# C++ Bankautomat HILFE!



## xxgamer09xx (6. Februar 2011)

Hey Com,

also ich habe folgendes Problem, ich habe vor einen Bankautomat in C++ zu schreiben mit vielen Benutzerkonten.

Ich möchte, dass für jeden Benutzer eine Textdatei angelegt wird mit dem Namen, Adresse und Kontostand, wie lese ich den mehrer Zeilen aus??

Und wie kann man es realisieren, dass wenn man im Programm den Benutzernamen eingibt, dass er die passenden Textdatei lädt?? 

Bitte dringend um Hilfe..Danke im Vorraus! 

vlg
xxgamer09xx


----------



## Skysnake (7. Februar 2011)

Naja, du nutzt einfach fstream um in ne Datei zu schreiben in Verbindung mit string (beides Bibliotheken) naja, und dann rödelste halt Zeilenweise durch die jeweilige Datei. 

Keine Ahnung wo da das Problem jetzt ist 

Sicher ist sowas aber nicht...


----------



## xxgamer09xx (7. Februar 2011)

wie kann mann den mehrere Zeilen auslesen??

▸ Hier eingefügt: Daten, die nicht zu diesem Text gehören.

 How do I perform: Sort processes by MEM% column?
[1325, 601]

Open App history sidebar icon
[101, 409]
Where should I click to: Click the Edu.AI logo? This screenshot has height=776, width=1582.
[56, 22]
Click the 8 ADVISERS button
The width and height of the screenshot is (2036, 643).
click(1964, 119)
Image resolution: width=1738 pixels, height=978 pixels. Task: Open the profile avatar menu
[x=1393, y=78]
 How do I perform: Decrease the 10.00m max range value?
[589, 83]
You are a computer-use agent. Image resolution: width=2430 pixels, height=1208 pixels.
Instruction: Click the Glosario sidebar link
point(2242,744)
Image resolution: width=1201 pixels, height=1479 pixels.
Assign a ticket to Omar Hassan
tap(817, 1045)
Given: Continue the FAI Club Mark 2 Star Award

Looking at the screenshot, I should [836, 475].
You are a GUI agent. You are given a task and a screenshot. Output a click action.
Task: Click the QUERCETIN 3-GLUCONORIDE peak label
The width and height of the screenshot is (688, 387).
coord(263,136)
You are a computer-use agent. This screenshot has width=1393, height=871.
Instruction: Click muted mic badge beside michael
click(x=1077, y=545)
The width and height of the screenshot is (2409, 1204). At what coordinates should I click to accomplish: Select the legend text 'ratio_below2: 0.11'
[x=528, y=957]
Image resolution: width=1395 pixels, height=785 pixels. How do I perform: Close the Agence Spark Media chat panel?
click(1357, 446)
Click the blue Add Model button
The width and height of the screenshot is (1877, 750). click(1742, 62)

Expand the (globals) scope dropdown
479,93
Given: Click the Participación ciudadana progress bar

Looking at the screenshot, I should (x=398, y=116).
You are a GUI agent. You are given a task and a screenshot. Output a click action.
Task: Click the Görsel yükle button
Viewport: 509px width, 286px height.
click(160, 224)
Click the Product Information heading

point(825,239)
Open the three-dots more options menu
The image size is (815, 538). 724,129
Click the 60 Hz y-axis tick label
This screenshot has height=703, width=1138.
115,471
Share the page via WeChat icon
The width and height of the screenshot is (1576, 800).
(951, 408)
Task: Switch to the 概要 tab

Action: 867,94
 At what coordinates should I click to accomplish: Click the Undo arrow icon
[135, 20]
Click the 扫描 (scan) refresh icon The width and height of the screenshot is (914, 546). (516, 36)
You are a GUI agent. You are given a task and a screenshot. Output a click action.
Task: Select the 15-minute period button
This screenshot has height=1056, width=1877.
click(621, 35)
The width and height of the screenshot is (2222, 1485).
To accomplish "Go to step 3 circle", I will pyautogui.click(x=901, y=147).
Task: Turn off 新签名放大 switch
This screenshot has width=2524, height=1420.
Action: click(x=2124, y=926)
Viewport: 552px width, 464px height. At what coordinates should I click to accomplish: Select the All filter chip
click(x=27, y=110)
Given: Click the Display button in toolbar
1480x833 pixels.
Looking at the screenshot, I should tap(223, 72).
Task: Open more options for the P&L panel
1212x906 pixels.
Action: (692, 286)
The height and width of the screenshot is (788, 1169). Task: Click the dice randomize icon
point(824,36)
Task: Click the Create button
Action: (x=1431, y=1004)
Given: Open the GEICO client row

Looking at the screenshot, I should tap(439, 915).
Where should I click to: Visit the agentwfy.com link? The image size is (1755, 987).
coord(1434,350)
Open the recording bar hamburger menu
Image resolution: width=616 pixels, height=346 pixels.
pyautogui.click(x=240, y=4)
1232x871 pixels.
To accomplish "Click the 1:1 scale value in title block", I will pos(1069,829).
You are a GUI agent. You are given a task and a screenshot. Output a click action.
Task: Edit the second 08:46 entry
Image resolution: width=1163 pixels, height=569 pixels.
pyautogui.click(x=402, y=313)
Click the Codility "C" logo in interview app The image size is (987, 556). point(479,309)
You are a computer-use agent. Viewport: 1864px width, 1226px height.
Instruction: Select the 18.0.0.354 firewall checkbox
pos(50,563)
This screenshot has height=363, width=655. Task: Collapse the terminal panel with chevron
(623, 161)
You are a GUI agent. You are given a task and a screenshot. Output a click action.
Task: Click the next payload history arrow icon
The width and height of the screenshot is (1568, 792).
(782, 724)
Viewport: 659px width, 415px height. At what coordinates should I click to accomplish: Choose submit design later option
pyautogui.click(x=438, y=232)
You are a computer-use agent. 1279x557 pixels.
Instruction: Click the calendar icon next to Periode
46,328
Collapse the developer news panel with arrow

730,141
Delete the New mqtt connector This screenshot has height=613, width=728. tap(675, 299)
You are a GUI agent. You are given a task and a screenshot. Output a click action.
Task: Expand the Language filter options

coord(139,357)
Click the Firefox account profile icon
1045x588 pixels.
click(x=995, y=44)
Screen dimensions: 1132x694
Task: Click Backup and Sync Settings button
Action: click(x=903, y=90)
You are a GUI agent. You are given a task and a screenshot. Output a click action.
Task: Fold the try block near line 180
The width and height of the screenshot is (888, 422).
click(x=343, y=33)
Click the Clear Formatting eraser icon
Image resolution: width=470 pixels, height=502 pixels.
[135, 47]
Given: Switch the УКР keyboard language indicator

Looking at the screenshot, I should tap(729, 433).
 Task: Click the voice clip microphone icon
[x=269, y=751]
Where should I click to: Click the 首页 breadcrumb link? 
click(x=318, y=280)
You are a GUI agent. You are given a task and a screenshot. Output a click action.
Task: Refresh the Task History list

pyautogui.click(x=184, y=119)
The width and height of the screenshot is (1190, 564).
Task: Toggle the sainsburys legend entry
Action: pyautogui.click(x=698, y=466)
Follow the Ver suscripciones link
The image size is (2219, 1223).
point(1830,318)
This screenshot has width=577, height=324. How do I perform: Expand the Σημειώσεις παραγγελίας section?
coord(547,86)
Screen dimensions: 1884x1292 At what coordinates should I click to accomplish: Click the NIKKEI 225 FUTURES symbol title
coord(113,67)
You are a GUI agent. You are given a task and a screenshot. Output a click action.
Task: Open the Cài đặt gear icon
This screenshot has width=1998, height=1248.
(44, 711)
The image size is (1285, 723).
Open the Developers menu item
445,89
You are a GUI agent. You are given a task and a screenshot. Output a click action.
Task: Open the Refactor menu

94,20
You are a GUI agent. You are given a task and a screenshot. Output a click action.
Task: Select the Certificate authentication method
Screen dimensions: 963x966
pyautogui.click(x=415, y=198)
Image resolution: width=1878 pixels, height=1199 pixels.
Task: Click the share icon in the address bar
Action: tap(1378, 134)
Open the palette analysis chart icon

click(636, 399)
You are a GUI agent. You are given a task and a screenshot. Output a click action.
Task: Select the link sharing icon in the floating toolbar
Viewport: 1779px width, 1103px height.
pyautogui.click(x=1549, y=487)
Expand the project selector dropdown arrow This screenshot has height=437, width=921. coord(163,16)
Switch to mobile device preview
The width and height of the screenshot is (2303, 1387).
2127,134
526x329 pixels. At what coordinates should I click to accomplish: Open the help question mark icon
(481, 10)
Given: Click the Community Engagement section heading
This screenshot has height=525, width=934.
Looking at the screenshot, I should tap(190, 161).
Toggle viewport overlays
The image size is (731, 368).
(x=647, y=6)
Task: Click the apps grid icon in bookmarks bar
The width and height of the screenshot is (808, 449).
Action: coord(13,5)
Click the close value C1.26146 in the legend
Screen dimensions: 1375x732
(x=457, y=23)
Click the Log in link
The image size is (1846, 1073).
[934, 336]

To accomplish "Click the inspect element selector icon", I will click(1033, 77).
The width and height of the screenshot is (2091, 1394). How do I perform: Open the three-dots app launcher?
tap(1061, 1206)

Wie würdest du denn so etwas umsetzen?? 

vlg


----------



## bingo88 (7. Februar 2011)

getline(cin, string) in einer Schleife?


----------



## Skysnake (8. Februar 2011)

genau so z.B. 

Sollte aber auch noch andere Funktionen geben. Schau doch einfach mal in die fstream Bibliothek Google gibt dir da schnell gute Übersichten


----------



## xxgamer09xx (8. Februar 2011)

Ok werde dies mal tun , danke für eure Hilfe 

Falls noch Fragen auftauchen melde ich mich nochmal


----------



## Akkuschrauber (13. Februar 2011)

Ich würde ja anstatt von Textdateien ne Datenbank verwenden...
Da kannste dann auch gescheit drin suchen und hast mehr Möglichkeiten als mit unstrukturierten Textdateien.


----------



## Skysnake (16. Februar 2011)

Wer sagt das eine Textdatei unstrukturiert ist 

dazu kommt das du die Dateien ja nur zum sichern der Daten brauchst/verwendest. 

Eigentlich sollte der Rest komplett im Cashe liegen, und da nimmste Arrays, wo die entsprechenden Kontonummern z.B. mit den Arraynummern zusammenhängen, oder aber ne Hash-Map und gut ist.


----------